You mean about getting law enforcement to escort you to pick up your child from the sitter (Kent's Advice), right?  Take a copy of the birth certificate naming you as the father and any other supporting paperwork you may have. I personally have never had to involved the police for a forced pick up, but have seen others on this site report that the police often don't want to get involved. I hope you have better luck then I have seen with others. You do have every right to have the child just as she does. When no custody order is in place, it's a free for all.

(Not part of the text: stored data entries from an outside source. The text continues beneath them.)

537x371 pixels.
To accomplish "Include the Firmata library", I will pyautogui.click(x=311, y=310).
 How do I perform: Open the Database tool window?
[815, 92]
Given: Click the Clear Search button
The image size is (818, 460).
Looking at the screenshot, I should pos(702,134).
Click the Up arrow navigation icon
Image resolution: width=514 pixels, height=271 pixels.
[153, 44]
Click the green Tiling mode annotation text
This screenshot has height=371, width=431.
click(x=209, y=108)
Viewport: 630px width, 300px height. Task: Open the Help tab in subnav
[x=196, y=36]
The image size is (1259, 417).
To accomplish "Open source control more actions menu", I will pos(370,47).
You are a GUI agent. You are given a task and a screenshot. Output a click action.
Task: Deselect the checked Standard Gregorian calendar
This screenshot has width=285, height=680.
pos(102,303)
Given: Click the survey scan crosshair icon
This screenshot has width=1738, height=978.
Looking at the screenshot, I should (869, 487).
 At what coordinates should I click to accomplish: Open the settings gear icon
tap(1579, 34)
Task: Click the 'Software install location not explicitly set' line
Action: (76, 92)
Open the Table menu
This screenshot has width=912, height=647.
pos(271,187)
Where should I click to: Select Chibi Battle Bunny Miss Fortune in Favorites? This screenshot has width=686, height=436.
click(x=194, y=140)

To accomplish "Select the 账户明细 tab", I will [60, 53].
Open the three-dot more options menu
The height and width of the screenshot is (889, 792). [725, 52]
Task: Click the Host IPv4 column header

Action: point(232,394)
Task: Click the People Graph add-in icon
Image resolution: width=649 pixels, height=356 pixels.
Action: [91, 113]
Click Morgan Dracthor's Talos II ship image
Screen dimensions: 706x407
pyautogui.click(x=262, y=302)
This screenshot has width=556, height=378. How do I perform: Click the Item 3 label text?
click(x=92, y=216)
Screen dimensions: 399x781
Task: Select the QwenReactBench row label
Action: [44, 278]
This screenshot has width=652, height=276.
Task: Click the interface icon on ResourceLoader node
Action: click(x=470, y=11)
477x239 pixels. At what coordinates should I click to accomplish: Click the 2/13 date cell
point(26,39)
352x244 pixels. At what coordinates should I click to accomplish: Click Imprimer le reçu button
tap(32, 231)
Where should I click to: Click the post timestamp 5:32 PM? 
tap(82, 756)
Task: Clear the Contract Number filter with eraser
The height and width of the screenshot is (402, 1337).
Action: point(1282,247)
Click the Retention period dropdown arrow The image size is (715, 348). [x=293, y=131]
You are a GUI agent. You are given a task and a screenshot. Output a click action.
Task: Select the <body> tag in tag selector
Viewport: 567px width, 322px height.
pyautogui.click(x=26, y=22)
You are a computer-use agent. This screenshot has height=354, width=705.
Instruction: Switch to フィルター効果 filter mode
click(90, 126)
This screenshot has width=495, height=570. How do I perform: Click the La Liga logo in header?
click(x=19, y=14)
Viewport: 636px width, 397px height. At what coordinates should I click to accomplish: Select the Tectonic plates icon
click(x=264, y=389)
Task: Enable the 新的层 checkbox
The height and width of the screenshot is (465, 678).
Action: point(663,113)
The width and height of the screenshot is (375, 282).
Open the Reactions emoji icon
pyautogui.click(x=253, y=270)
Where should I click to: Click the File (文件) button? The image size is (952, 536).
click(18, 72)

I am not trying to be offensive in my postings, just letting  you know that some things are pretty important. Also, I have been reading postings on here for over 6 years, Kent has been around that long if not longer, he said in his post that you didn't give enough information to let us fully know what things really are. We can't remember everything. If you posted before and got helpful advice, that is great. Us old folks need reminders about these things though.

Good luck. I hope you get your child for your planned weekend.

chardog

well I tried to get the police involved, but they wont help me without a court order.  I tried getting help around the courthouse, but everyone is closed by noon.  Hopefully my lawyer will straighten things out.

child paternity should be mandatory at the hospitals, I dont believe this crap.